From 041026835bce4d4ae2390daccade0e74c4fa3c1c Mon Sep 17 00:00:00 2001
From: Christine Caulfield <ccaulfie@redhat.com>
Date: Thu, 26 Jul 2018 08:06:45 +0100
Subject: [PATCH] Shutdown corosync after a fatal error
If pacemaker shuts down due to being fenced by a non-power (eg fabric)
fence agent then it should also take down corosync so that full cluster
service on that node is lost, rather than just resource management.
https://bugzilla.redhat.com/show_bug.cgi?id=1448221
Signed-off-by: Christine Caulfield <ccaulfie@redhat.com>
---
mcp/pacemaker.c | 27 ++++++++++++++++++++++++++-
1 file changed, 26 insertions(+), 1 deletion(-)

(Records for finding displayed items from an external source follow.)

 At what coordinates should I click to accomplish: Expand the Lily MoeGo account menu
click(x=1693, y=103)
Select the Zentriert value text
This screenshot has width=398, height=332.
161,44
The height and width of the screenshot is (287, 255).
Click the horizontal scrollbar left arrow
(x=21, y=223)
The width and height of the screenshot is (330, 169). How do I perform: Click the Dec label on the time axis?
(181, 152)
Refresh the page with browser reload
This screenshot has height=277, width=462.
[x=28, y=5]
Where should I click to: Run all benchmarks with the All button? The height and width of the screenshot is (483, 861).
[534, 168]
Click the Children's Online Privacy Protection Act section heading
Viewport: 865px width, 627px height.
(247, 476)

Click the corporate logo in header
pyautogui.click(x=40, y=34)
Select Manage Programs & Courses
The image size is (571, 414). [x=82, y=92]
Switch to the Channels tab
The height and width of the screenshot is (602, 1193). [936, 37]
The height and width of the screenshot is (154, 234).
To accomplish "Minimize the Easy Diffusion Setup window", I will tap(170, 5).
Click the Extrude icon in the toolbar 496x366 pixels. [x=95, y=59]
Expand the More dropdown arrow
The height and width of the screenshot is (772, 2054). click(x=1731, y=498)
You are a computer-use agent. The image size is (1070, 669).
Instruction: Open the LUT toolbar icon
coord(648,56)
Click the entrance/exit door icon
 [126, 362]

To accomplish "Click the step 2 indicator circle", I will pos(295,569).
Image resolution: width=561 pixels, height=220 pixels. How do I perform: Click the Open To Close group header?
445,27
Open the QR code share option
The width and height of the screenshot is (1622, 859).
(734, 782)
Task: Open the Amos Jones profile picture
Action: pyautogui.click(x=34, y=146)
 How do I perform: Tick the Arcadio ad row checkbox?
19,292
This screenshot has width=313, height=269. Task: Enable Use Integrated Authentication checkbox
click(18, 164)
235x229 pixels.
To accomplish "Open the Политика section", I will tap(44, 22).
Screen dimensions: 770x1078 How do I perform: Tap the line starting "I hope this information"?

diff --git a/mcp/pacemaker.c b/mcp/pacemaker.c
index f57fc25..40a2de2 100644
--- a/mcp/pacemaker.c
+++ b/mcp/pacemaker.c
@@ -21,6 +21,9 @@
#include <crm/common/mainloop.h>
#include <crm/cluster/internal.h>
#include <crm/cluster.h>
+#ifdef SUPPORT_COROSYNC
+#include <corosync/cfg.h>
+#endif
#include <dirent.h>
#include <ctype.h>
@@ -142,6 +145,28 @@ pcmk_process_exit(pcmk_child_t * child)
}
}
+static void pcmk_exit_with_cluster(int exitcode)
+{
+#ifdef SUPPORT_COROSYNC
+ corosync_cfg_handle_t cfg_handle;
+ cs_error_t err;
+
+ if (exitcode == DAEMON_RESPAWN_STOP) {
+ crm_info("Asking Corosync to shut down");
+ err = corosync_cfg_initialize(&cfg_handle, NULL);
+ if (err != CS_OK) {
+ crm_warn("Unable to open handle to corosync to close it down. err=%d", err);
+ }
+ err = corosync_cfg_try_shutdown(cfg_handle, COROSYNC_CFG_SHUTDOWN_FLAG_IMMEDIATE);
+ if (err != CS_OK) {
+ crm_warn("Corosync shutdown failed. err=%d", err);
+ }
+ corosync_cfg_finalize(cfg_handle);
+ }
+#endif
+ crm_exit(exitcode);
+}
+
static void
pcmk_child_exit(mainloop_child_t * p, pid_t pid, int core, int signo, int exitcode)
{
@@ -423,7 +448,7 @@ pcmk_shutdown_worker(gpointer user_data)
if (fatal_error) {
crm_notice("Attempting to inhibit respawning after fatal error");
- crm_exit(DAEMON_RESPAWN_STOP);
+ pcmk_exit_with_cluster(DAEMON_RESPAWN_STOP);
}
return TRUE;
--
1.8.3.1